→ **DATA SUPPLIED**
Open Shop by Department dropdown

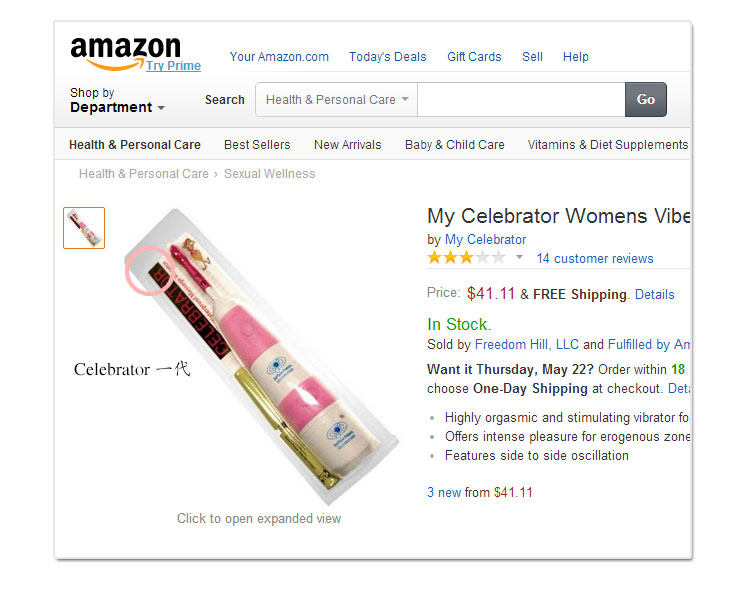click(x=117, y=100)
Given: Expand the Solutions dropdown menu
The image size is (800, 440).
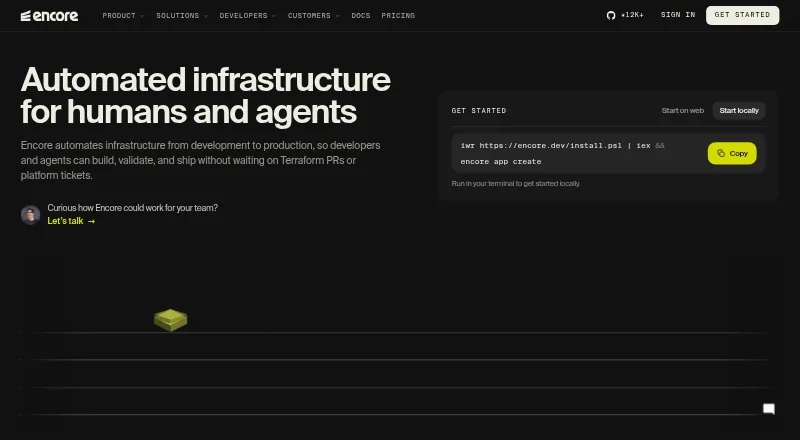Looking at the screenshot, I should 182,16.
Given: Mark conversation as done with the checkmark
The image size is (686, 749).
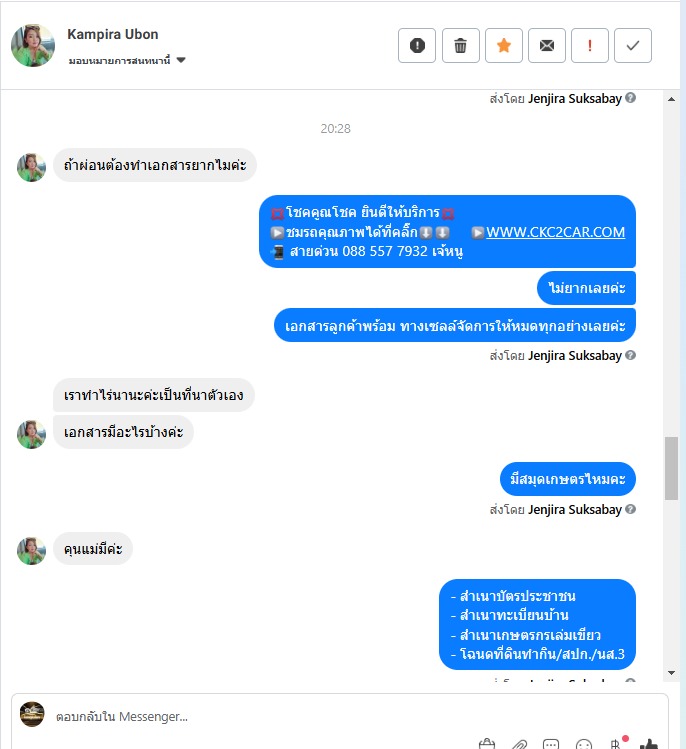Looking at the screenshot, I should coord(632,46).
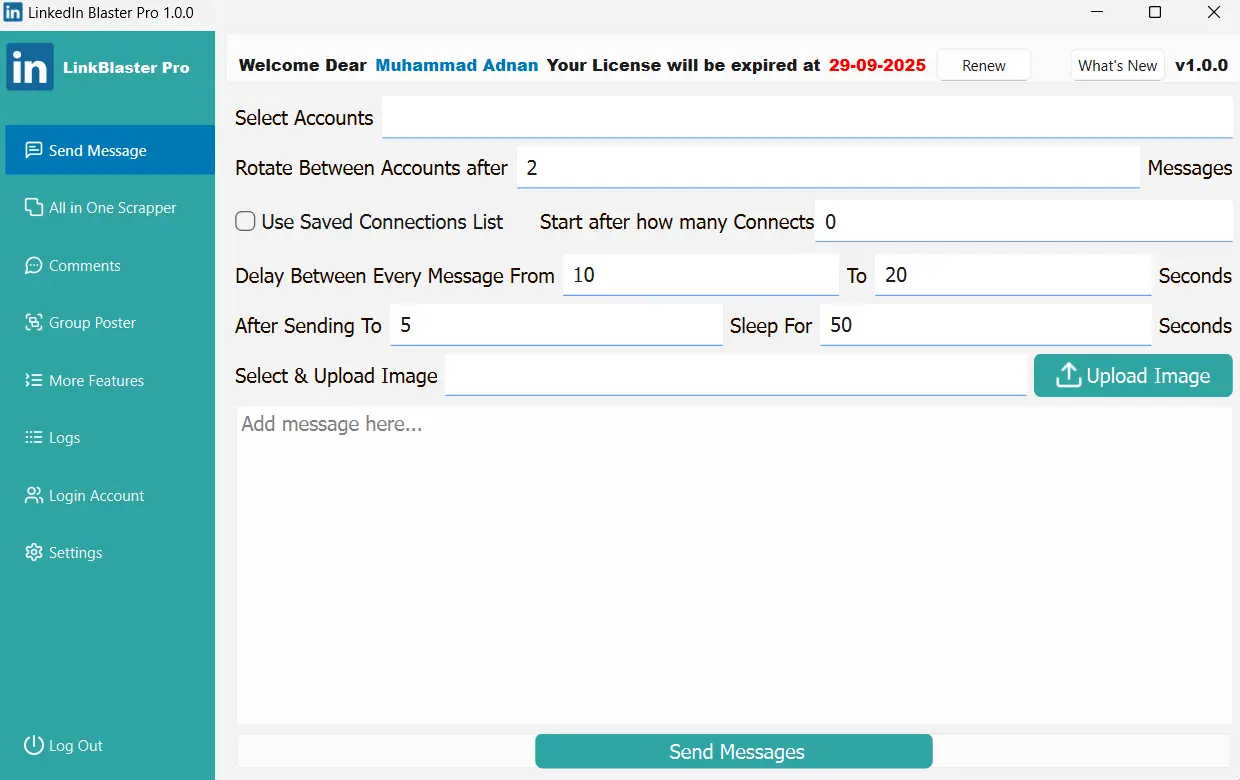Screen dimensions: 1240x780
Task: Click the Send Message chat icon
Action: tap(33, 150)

* * *

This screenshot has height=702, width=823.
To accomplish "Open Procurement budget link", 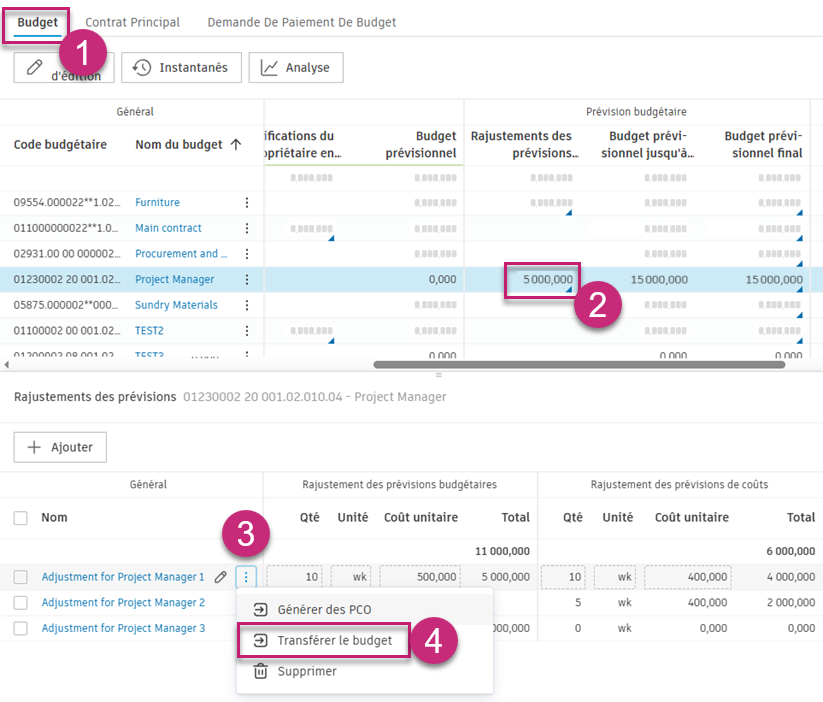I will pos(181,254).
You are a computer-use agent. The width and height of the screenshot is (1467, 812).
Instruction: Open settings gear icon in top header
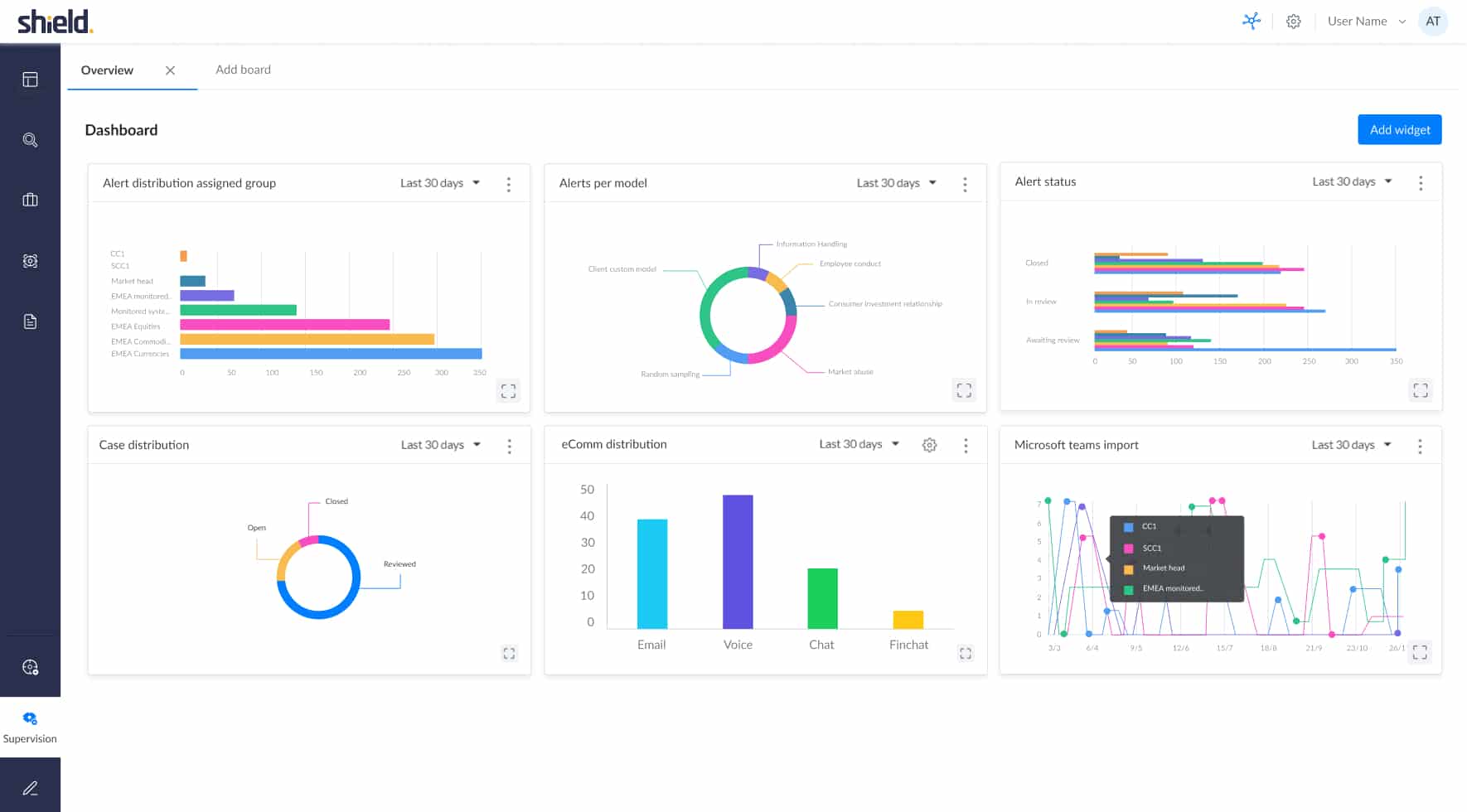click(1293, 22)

→ **REQUIREMENT**
Where a line of the data includes the string "Given", list that line.

→ **RESULT FOR THIS EXERCISE**
Given: Expand the Solutions dropdown menu
Given: Mark conversation as done with the checkmark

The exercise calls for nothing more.